The board also voted 3-2 not to take further legal action after the court’s ruling in the lawsuit from teachers and students over the ban.
Critical race theory involves examining the role of race in society and how racism has been historically embedded in institutions and policies.
When the Temecula board barred critical race theory in December 2022, the conservative board majority included current trustees Jen Wiersma and Komrosky. Komrosky introduced the resolution, which called critical race theory a “racist ideology.” He could not be reached Friday afternoon, May 30.

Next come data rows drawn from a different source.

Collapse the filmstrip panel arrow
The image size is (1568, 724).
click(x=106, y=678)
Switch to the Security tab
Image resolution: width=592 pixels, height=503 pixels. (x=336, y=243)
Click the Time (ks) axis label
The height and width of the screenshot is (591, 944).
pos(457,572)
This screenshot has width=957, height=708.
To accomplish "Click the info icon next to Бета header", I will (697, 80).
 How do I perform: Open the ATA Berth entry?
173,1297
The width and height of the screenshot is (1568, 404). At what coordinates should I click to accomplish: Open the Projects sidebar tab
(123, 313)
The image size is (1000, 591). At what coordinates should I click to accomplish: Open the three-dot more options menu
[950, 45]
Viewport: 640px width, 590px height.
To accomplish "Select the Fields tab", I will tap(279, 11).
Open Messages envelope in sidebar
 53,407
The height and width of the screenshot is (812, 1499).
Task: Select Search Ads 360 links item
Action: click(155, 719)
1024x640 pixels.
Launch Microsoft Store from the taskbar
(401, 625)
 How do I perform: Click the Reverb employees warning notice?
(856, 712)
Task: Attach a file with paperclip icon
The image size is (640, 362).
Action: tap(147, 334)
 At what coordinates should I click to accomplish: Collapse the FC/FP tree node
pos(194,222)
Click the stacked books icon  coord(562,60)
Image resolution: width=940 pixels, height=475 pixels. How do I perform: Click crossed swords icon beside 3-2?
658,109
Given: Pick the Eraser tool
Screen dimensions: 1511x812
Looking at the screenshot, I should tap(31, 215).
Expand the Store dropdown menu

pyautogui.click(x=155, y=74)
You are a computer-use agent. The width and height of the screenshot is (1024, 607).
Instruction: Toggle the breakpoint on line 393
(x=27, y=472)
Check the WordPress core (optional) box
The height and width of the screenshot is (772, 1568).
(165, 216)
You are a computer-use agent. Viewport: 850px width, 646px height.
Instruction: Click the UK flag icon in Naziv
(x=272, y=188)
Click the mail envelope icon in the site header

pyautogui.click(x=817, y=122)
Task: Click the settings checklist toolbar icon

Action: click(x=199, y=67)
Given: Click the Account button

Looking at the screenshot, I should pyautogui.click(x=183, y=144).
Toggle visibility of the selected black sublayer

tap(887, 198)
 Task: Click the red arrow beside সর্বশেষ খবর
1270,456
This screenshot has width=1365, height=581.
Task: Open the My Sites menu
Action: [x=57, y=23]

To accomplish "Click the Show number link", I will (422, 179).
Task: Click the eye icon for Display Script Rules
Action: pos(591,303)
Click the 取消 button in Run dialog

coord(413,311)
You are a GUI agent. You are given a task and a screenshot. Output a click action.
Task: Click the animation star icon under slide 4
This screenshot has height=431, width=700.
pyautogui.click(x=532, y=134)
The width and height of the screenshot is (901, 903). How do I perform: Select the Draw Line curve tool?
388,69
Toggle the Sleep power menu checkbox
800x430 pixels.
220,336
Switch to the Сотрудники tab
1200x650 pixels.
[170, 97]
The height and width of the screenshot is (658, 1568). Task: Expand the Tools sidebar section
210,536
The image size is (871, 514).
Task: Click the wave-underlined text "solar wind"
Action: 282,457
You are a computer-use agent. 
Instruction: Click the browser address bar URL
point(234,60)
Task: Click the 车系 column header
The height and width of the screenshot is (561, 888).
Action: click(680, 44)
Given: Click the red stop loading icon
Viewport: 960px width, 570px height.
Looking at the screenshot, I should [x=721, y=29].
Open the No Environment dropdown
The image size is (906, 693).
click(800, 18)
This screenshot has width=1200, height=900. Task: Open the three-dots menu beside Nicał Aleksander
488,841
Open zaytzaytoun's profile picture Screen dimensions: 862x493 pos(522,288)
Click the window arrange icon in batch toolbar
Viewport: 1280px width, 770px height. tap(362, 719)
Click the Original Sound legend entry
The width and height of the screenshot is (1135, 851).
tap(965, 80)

The board’s resolution said critical race theory is “divisive” and “based on a false assumption” that “assigns moral fault to individuals solely on the basis of an individual’s race.” It also states that “critical race theory assigns generational guilt and racial guilt for conduct and policies that are long in the past.”
However, Temecula schools officials, including former board member Allyson Barclay, have said the district doesn’t teach critical race theory.
“As far as I am concerned, it is moot,” board member Steven Schwartz said in a Friday, May 30, interview. “… We don’t need policies about something we don’t do.”
He said the board needed to focus on the “three s’s: students, schools and saving money.”
The Monday, May 19, decision reversed a February 2024 ruling that initially found that the policy did not seek to “deny access to information,” rather it sought to “limit instruction on the subject of CRT to a subordinate role within a (larger) instructional framework.”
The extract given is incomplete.